ENTRIES SUPPLIED:
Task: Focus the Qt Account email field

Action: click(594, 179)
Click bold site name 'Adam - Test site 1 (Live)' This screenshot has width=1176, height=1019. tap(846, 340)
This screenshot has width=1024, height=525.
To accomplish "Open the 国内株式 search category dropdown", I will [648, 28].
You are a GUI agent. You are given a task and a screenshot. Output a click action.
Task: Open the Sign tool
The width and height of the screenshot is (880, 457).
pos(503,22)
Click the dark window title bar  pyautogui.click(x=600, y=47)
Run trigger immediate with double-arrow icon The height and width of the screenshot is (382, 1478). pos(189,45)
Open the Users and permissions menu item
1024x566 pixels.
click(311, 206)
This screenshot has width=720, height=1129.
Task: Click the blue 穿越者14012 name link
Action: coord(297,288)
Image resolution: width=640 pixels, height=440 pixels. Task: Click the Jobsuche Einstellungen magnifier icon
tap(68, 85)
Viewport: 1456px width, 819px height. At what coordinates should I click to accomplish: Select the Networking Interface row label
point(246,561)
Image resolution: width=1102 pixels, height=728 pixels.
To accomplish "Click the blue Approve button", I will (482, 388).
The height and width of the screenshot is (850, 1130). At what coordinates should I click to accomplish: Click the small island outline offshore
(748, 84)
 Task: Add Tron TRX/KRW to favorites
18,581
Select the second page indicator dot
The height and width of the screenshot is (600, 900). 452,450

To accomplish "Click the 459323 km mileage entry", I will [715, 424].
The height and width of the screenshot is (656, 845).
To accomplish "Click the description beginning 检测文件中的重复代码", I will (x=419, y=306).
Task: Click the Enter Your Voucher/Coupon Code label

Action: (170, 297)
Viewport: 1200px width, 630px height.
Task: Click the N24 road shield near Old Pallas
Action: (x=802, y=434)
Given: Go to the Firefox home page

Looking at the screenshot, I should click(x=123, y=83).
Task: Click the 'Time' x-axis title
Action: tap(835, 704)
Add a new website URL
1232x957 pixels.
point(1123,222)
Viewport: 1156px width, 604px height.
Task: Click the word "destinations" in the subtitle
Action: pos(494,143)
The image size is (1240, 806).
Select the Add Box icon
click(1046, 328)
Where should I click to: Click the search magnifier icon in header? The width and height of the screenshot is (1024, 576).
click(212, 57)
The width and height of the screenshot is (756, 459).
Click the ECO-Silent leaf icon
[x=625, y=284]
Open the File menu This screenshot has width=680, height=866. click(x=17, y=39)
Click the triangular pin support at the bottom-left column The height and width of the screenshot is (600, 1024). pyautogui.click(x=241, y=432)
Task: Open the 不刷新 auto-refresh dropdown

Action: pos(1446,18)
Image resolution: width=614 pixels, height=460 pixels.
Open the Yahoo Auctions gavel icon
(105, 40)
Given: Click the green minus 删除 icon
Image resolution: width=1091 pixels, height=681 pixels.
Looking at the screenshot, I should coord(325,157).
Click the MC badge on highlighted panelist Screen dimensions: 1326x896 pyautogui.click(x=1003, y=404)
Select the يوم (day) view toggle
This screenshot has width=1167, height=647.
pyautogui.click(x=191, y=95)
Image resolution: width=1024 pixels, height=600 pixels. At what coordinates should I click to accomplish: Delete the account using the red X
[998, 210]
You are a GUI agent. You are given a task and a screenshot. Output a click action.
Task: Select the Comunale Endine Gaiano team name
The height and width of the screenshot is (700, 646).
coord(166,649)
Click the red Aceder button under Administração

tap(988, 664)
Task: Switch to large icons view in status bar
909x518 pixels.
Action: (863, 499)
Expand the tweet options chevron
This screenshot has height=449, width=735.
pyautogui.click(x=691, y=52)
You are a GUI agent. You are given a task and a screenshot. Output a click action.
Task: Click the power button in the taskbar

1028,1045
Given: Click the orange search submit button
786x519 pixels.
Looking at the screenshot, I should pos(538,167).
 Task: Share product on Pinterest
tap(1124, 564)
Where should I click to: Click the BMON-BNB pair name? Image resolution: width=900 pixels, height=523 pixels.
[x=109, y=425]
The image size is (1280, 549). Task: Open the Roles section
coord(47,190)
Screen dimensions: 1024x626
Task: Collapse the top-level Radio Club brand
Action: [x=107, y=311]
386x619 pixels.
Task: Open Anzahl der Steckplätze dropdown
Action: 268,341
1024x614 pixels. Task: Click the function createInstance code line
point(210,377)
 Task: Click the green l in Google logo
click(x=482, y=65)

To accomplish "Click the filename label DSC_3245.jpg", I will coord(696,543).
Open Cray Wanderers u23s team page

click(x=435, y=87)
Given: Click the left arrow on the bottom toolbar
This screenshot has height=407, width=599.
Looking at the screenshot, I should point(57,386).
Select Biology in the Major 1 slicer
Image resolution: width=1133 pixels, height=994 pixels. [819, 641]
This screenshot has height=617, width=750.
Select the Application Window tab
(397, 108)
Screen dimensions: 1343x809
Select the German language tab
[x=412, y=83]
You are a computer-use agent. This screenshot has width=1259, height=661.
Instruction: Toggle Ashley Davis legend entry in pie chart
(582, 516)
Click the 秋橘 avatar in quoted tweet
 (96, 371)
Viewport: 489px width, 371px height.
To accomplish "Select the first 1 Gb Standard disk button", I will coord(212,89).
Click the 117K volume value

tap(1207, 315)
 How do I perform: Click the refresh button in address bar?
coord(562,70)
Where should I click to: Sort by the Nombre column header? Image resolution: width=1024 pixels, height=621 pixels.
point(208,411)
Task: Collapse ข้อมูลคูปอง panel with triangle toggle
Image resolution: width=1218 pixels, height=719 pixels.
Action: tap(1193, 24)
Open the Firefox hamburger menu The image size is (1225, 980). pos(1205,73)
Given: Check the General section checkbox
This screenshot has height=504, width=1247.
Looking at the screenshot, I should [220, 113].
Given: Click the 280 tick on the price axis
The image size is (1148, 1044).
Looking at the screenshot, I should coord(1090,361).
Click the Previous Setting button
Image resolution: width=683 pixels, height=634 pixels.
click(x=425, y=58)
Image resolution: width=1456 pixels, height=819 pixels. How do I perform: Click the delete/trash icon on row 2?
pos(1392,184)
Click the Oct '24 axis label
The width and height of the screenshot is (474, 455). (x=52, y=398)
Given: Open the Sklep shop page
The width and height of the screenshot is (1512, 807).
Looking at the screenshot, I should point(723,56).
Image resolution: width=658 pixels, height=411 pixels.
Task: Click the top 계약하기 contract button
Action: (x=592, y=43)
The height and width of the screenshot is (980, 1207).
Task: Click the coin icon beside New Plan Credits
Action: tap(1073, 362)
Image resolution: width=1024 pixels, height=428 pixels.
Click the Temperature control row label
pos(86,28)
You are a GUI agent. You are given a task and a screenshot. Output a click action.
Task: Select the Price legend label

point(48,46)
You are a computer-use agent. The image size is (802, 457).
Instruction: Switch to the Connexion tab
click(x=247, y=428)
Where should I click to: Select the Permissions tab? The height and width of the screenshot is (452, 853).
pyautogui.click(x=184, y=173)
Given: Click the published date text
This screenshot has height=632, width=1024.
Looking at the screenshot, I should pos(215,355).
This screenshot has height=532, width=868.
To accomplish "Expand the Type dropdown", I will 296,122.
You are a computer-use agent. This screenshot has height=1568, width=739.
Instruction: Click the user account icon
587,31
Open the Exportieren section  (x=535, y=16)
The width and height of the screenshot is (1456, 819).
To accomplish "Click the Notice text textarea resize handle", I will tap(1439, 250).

EXERCISE INSTRUCTIONS:
From the line holding "Given: Open the Sklep shop page" to the line holding "Image resolution: width=1024 pixels, height=428", inclusive, restate each line above exactly as written.

TASK RESPONSE:
Given: Open the Sklep shop page
The width and height of the screenshot is (1512, 807).
Looking at the screenshot, I should point(723,56).
Image resolution: width=658 pixels, height=411 pixels.
Task: Click the top 계약하기 contract button
Action: (x=592, y=43)
The height and width of the screenshot is (980, 1207).
Task: Click the coin icon beside New Plan Credits
Action: tap(1073, 362)
Image resolution: width=1024 pixels, height=428 pixels.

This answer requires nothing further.